Loot Boxes Make Young People Go Into Debt
Loot Boxes are eventually the gaming version of gambling. And it has become somewhat of a controversial mechanic over the past few years.
Over 1 In 10 Young People Get Into Debt Due To Loot Boxes
The UK Royal Society for Public Health has come out with the Gambling Health Alliance regarding the financial cost of in-game transactions in time for Christmas to warn parents. As most of you know, loot boxes are eventually really dangerous for people out there. Especially for the younger ones as this is a form of addiction. But the developers continue to do what they do.
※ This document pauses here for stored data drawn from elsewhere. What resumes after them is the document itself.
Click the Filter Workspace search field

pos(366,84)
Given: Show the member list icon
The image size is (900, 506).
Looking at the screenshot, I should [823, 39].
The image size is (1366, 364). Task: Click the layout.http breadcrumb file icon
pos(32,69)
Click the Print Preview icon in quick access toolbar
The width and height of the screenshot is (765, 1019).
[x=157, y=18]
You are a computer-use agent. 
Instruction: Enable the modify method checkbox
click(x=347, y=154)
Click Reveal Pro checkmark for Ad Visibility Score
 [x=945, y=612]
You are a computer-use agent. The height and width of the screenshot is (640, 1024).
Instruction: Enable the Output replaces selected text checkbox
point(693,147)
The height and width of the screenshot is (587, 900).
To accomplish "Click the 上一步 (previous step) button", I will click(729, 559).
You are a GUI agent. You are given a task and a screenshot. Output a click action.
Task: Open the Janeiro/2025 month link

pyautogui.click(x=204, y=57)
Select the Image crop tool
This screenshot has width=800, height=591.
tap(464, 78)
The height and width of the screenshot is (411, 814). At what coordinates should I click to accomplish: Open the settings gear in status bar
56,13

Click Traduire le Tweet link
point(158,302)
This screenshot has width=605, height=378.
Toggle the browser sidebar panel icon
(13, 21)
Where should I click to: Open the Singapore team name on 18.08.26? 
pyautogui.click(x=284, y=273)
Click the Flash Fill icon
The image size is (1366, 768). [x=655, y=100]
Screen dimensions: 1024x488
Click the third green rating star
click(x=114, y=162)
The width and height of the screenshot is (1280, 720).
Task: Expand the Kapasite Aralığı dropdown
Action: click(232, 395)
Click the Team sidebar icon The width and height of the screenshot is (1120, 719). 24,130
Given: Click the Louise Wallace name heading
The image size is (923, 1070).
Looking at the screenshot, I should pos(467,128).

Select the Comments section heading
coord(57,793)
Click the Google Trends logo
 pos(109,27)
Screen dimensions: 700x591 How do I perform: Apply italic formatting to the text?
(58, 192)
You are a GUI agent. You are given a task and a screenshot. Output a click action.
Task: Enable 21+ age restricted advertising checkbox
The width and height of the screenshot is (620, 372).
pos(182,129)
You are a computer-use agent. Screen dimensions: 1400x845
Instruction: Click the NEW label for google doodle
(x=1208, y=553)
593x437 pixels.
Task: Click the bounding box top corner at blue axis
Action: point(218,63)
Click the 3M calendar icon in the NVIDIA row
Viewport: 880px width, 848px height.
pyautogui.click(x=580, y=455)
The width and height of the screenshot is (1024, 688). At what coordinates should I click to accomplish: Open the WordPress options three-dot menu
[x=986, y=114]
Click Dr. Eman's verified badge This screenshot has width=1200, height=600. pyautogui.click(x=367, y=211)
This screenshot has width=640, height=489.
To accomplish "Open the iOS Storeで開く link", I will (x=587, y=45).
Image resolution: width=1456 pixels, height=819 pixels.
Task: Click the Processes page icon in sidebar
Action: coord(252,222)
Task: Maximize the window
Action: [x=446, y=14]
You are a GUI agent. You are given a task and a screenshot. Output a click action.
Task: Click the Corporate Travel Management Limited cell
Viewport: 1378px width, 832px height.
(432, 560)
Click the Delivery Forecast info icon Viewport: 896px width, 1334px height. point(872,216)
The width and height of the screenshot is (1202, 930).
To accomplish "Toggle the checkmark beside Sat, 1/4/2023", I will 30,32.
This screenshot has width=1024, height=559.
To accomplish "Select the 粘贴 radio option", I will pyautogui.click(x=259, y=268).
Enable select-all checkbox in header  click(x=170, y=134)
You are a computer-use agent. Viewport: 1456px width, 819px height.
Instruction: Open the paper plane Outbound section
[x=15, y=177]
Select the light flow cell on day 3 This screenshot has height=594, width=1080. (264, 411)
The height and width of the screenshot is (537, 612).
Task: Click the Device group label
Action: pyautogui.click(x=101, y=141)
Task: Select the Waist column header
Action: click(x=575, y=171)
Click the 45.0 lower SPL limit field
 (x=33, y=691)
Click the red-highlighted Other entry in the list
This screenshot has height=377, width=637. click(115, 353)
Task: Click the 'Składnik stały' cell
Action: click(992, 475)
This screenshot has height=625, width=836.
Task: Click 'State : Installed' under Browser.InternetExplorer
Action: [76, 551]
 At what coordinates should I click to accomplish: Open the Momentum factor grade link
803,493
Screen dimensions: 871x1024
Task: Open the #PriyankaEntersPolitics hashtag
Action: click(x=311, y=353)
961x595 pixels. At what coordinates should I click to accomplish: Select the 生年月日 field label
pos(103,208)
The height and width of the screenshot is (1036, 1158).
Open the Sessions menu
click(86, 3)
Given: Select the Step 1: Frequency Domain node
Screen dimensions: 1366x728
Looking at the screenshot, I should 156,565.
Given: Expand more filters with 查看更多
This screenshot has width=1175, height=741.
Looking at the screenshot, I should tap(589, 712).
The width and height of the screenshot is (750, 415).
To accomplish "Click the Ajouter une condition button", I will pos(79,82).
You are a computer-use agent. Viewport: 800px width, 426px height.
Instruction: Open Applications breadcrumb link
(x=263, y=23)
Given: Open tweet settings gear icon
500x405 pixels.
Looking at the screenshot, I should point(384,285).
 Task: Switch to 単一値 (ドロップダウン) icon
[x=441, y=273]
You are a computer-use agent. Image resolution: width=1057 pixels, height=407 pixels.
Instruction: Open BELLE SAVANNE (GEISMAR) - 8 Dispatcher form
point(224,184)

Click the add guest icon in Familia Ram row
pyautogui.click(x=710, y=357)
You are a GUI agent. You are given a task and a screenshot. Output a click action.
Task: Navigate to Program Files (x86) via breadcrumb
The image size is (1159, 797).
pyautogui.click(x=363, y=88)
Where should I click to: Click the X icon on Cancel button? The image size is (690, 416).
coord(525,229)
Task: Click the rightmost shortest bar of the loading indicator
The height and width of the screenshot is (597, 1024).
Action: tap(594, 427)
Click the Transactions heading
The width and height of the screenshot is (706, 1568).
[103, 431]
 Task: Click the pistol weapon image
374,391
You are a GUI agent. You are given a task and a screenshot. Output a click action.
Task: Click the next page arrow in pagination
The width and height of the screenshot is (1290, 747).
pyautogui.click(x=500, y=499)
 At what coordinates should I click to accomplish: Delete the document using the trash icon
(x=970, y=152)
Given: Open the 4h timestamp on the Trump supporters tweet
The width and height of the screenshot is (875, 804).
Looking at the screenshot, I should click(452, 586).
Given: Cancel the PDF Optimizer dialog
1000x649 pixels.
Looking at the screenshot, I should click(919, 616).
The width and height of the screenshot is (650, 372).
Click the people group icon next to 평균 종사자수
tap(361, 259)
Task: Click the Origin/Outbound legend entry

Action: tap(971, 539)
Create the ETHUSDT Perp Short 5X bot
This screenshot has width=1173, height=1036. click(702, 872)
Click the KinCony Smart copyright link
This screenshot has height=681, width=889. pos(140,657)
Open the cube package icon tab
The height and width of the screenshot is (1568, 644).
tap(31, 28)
Including the average cost of a game at £35, one in four young gamers spent over £100 on in-game microtransactions for loot boxes, suggesting that it’s going to be a pretty expensive Christmas for some parents even after all the presents have been bought. So the UK Royal Society came up with some pretty shocking data to show us how dangerous loot boxes are:
“Almost one in six (15%) young gamers had taken money from their parents without their permission to buy loots boxes;
One in ten (11%) had used their parents’ credit or debit card to fund their loot box purchases;
One in ten (9%) had borrowed money they couldn’t repay to spend on boxes;
Three young gamers’ loot box buying habits resulted in their families having to re-mortgage their homes to cover the costs.”
Loot boxes have negative effects on the younger ones. As they mostly think that it is somewhat a pay-to-win tool. And getting good items are on the lower end. This also adds frustration, thus making people, especially younger ones pretty much addictive.
The United Kingdom is pretty strict when it comes to loot boxes. As earlier, the government considered these boxes as gambling. We will see in the future if the governments take things a step further. Maybe there will be other prevention after Christmas.